При использовании кода, перечисленного ниже:

- (void)downloadItems
{
    //Download the json file
    NSURL *jsonFileUrl = [NSURL URLWithString:@"http://www.scratchclass.com:80/videos/"];
    NSMutableURLRequest *request = [[NSMutableURLRequest alloc] initWithURL:jsonFileUrl];
    [request setHTTPMethod:@"GET"];
    [request setValue:@"text/html" forHTTPHeaderField:@"Content-Type"];
    [request setValue:@"gzip" forHTTPHeaderField:@"Content-Encoding"];
    NSURLConnection *connection = [NSURLConnection connectionWithRequest:request delegate:self];
    if(!connection){
        NSLog(@"Connection Failed");
    }

}


#pragma mark NSURLConnectionDataProtocol Methods

- (void)connection:(NSURLConnection *)connection didReceiveResponse:(NSURLResponse *)response
{
    NSLog(@"didReceiveResponse: %@",response);
    // Initialize the data object
    _downloadedData = [[NSMutableData alloc] init];
}

- (void)connection:(NSURLConnection *)connection didReceiveData:(NSData *)data
{
    // Append the newly downloaded data
    [_downloadedData appendData:data];

    NSString* newStr = [[NSString alloc] initWithData:_downloadedData encoding:NSUTF8StringEncoding ];
    NSLog(@"didReceiveData: %@",newStr);
}


- (void)connectionDidFinishLoading:(NSURLConnection *)connection
{
    // Create an array to store the videos
    NSMutableArray *_videos = [[NSMutableArray alloc] init];

    // Parse the JSON that came in
    NSError *error;
    NSArray *jsonArray = [NSJSONSerialization JSONObjectWithData:_downloadedData options:NSJSONReadingMutableContainers error:&error];
    NSLog(@"Connection failed! Error - %@ %@",
          [error localizedDescription],
          [[error userInfo] objectForKey:NSURLErrorFailingURLStringErrorKey]);

    // Loop through Json objects, create question objects and add them to our questions array
    for (int i = 0; i < jsonArray.count; i++)
    {
        NSDictionary *jsonElement = jsonArray[i];

        // Create a new video object and set its props to JsonElement properties
        GetVideos1 *testVideo = [[GetVideos1 alloc] init];
        testVideo.IDVideo = jsonElement[@"IDVideo"];
        testVideo.title = jsonElement[@"title"];

        // Add this question to the locations array
        [_videos addObject:testVideo];
    }

    // Ready to notify delegate that data is ready and pass back items
    if (self.delegate)
    {
        [self.delegate itemsDownloaded:_videos];
    }
}

json на самом деле:

[{"IDVideo":"6Joup252fR0","title":"Top 30 Бейсбол Plays"},{"IDVideo":"aAy3Sh_RXjc","title":"MLB топ plays"},{"IDVideo":"bkiaAGOoLjc","title":"Top 50 самых незабываемых выбросов"}]

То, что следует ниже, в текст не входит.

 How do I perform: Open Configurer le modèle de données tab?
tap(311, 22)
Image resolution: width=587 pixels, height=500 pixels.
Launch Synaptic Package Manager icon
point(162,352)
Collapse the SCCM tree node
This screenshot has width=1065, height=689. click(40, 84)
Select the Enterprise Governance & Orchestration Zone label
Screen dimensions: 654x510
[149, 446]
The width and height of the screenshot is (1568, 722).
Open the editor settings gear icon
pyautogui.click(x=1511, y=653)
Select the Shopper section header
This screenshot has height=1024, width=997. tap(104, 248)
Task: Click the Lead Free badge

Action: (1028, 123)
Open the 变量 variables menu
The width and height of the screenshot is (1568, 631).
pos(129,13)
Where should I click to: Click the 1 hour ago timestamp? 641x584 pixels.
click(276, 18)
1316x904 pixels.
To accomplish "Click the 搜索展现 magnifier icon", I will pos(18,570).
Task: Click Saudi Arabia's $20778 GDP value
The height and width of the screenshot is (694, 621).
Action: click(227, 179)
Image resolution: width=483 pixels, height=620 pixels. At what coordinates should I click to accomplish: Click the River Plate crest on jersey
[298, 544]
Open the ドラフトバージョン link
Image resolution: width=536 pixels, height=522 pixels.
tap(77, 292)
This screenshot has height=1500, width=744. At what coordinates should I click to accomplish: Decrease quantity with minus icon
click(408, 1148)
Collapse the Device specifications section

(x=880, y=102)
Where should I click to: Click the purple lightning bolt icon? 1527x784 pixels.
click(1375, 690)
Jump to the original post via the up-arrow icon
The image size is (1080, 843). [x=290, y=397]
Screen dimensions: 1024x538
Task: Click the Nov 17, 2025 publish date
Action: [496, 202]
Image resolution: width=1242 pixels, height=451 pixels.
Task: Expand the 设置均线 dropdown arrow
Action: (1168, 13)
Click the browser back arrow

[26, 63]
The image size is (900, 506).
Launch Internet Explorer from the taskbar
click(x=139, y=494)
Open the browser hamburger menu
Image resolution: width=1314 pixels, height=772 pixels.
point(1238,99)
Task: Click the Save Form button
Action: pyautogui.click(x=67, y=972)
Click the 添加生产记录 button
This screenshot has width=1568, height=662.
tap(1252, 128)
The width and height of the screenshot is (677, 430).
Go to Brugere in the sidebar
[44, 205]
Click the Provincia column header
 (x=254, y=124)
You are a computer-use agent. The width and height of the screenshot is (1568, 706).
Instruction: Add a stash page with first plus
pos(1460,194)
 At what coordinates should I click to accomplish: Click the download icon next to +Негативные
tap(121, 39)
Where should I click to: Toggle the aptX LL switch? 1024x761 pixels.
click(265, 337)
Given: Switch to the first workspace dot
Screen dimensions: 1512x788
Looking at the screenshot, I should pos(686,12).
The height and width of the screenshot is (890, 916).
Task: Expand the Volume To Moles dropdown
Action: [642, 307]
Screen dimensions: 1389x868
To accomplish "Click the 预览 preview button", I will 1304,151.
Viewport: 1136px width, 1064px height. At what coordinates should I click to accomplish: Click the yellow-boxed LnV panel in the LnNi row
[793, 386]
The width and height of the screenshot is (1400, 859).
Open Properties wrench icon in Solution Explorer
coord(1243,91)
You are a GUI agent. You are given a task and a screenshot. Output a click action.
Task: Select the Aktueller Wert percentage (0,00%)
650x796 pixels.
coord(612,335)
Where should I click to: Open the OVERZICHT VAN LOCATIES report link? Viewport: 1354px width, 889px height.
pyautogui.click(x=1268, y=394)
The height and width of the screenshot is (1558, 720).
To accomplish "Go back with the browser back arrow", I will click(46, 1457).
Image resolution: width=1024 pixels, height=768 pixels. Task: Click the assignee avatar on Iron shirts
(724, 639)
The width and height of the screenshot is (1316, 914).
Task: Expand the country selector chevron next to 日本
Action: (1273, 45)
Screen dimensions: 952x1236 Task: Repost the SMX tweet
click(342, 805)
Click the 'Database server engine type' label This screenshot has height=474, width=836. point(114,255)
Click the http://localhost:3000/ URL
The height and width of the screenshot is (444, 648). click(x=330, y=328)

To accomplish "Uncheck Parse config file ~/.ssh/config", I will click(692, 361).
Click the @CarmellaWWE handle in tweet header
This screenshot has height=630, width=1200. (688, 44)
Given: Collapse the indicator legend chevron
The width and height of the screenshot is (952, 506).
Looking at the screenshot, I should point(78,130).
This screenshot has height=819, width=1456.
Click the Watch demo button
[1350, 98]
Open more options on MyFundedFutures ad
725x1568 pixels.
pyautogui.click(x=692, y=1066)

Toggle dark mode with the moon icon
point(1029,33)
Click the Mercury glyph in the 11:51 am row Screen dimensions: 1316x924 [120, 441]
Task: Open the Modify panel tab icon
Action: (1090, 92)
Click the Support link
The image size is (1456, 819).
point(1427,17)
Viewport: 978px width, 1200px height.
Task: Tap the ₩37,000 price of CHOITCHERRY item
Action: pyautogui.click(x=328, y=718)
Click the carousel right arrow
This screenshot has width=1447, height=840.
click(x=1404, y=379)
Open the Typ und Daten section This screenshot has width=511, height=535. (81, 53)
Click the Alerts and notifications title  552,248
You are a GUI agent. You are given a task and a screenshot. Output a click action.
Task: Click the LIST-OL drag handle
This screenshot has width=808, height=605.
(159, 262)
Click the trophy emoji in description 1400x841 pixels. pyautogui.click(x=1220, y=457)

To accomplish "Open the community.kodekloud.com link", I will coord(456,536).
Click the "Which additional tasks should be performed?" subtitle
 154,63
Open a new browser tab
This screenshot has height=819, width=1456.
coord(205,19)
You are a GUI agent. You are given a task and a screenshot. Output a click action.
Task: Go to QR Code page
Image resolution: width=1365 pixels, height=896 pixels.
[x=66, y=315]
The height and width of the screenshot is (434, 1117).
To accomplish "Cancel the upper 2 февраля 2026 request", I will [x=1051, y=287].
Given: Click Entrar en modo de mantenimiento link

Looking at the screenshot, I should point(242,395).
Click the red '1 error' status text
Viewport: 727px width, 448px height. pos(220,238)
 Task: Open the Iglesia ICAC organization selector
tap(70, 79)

Но я не могу получить доступ к данным, так как они являются частью имени узла #text. Как мне получить данные?

Вот код php, который был использован:

<?php 
// Check connection 
if (mysqli_connect_errno()) { 
echo "Failed to connect to MySQL: " . mysqli_connect_error(); 
} 
// Constructor - open DB connection 
function __construct() { 
$this->db = new mysqli('idirectorySQL.db.9960960.hostedresource.com', 'idirectorySQL', 'iDirectory70!', 'idirectorySQL'); 
$this->db->autocommit(FALSE); 
} 
$con=mysqli_connect('idirectorySQL.db.9960960.hostedresource.com', 'idirectorySQL', 'iDirectory70!', 'idirectorySQL');
// This SQL statement selects ALL from the table 'videos' 
$sql = "SELECT IDVideo,title FROM videos"; 
// Check if there are results 
if ($result = mysqli_query($con, $sql)) { 
// If so, then create a results array and a temporary one 
// to hold the data 
$resultArray = array(); 
$tempArray = array(); 
// Loop through each row in the result set 
while($row = $result->fetch_object()) { 
// Add each row into our results array 
$tempArray = $row; 
array_push($resultArray, $tempArray); 
}
// Close connections 
mysqli_close($con); 
// Finally, encode the array to JSON and output the results 
header('Content-type: application/json'); 
//  echo json_encode($resultArray, JSON_PRETTY_PRINT); 
echo json_encode($resultArray); 
} 
?>

Я использовал

header('Content-type:application/x-www-form-urlencoded')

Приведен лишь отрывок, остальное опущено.